How $y$ changes with $v$ is $2v$.
How $z$ changes with $v$ is $1$.
So, when $v=2$, this arrow is $\langle 0, 2 \times 2, 1 \rangle = \langle 0, 4, 1 \rangle$.

Now, we want to find an arrow that points straight out from our flat tangent plane. We call this the 'normal vector'. It's like finding a flag pole that stands straight up from the ground. We can find this by doing something called a 'cross product' with our two direction arrows, $\vec{r}_u$ and $\vec{r}_v$.
$\vec{N} = \vec{r}_u \times \vec{r}_v = \langle 2, 0, 1 \rangle \times \langle 0, 4, 1 \rangle$
To do this, we calculate each part:
The first part (for the x-direction) is $(0 \times 1) - (1 \times 4) = 0 - 4 = -4$.
The second part (for the y-direction) is $(1 \times 0) - (2 \times 1) = 0 - 2 = -2$. (Remember to flip the sign for the middle part!)
The third part (for the z-direction) is $(2 \times 4) - (0 \times 0) = 8 - 0 = 8$.
So, our normal vector is $\vec{N} = \langle -4, -2, 8 \rangle$.
We can make this vector simpler by dividing all its numbers by -2. This gives us $\langle 2, 1, -4 \rangle$. It still points in the same "straight out" direction!

Finally, we use this normal vector and our point (1, 4, 3) to write the equation of the flat tangent plane.
The equation for a plane is usually written like: $A(x - x_0) + B(y - y_0) + C(z - z_0) = 0$.

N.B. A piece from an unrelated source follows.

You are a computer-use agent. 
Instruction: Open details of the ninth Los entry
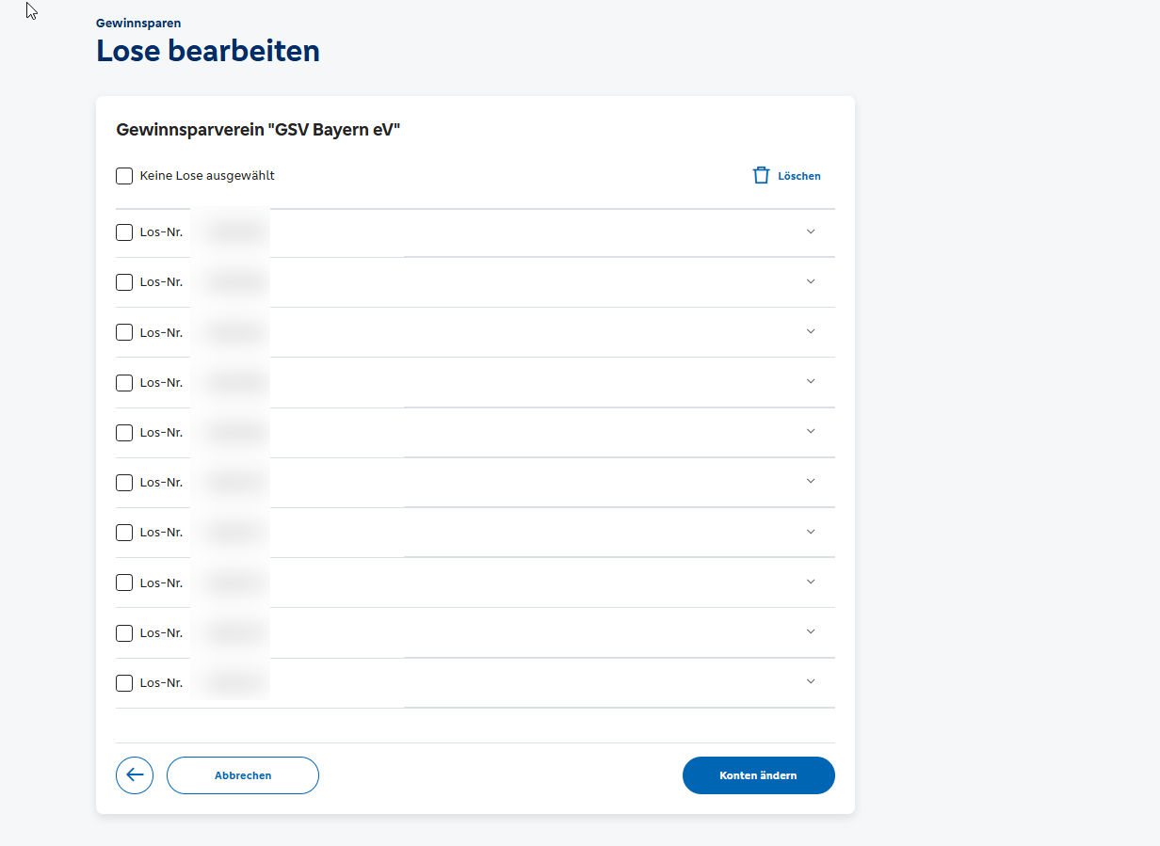[811, 631]
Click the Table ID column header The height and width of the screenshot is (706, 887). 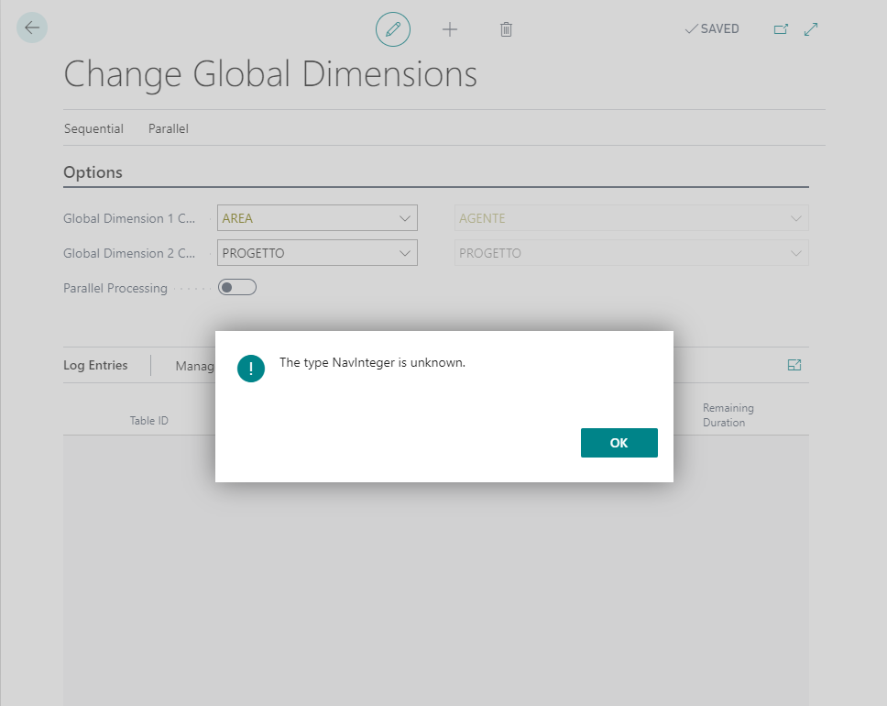click(148, 420)
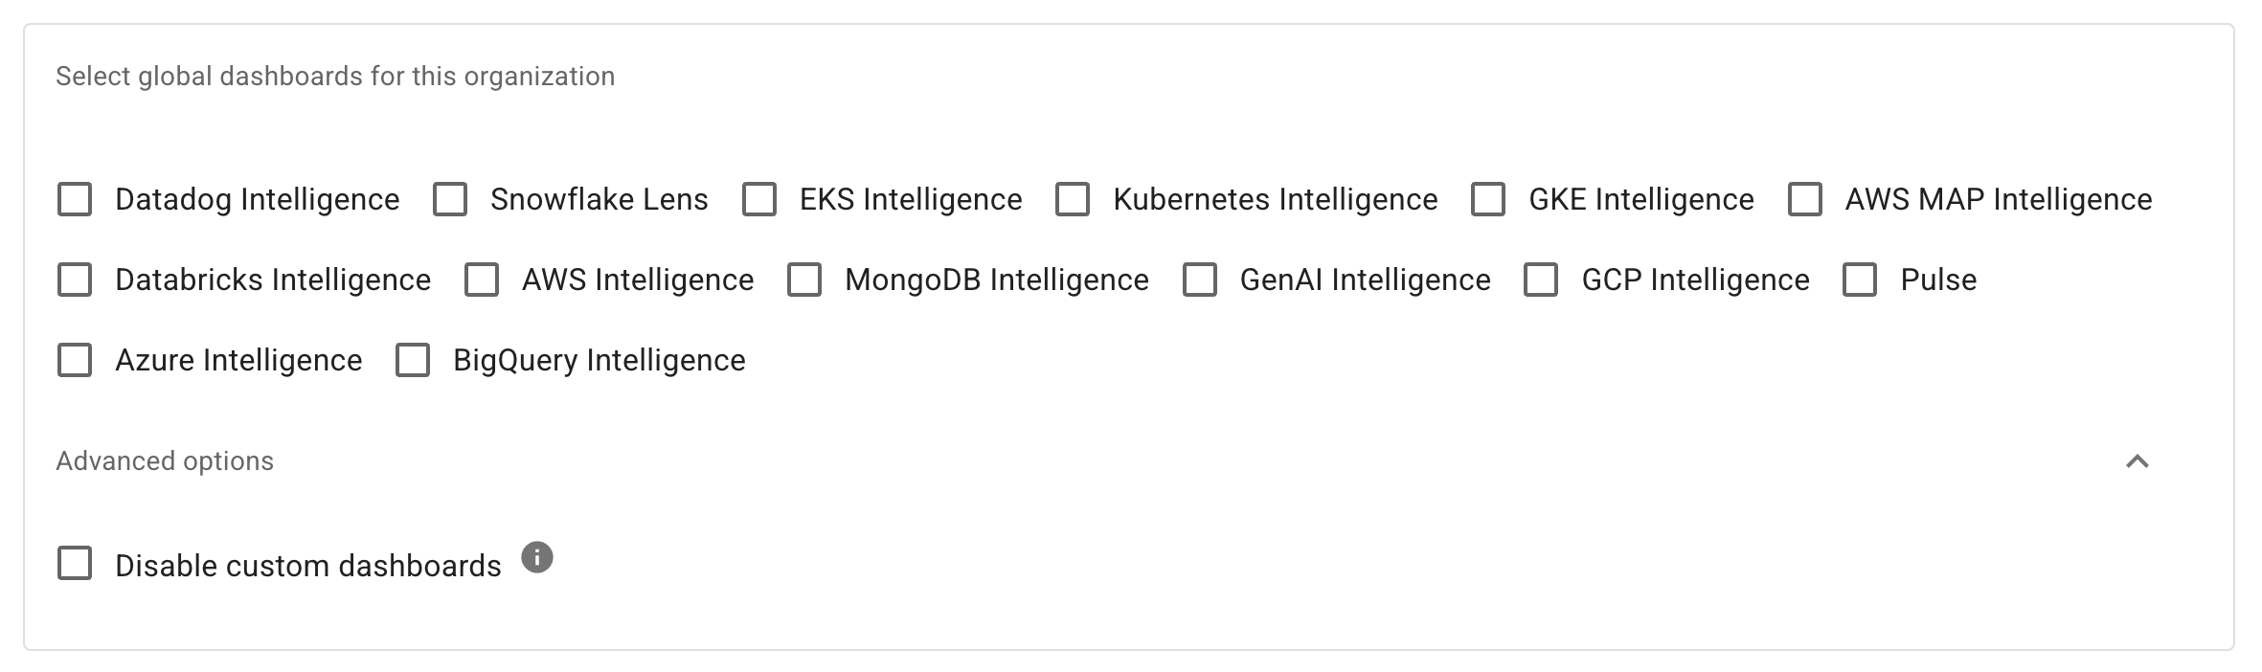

Here, $(A, B, C)$ are the numbers from our normal vector, which are $(2, 1, -4)$.
And $(x_0, y_0, z_0)$ is our point, which is $(1, 4, 3)$.
So, we put the numbers in: $2(x - 1) + 1(y - 4) - 4(z - 3) = 0$.
Let's tidy it up by distributing and combining the regular numbers:
$2x - 2 + y - 4 - 4z + 12 = 0$
Combine: $-2 - 4 + 12 = 6$.
So the equation of the tangent plane is $2x + y - 4z + 6 = 0$.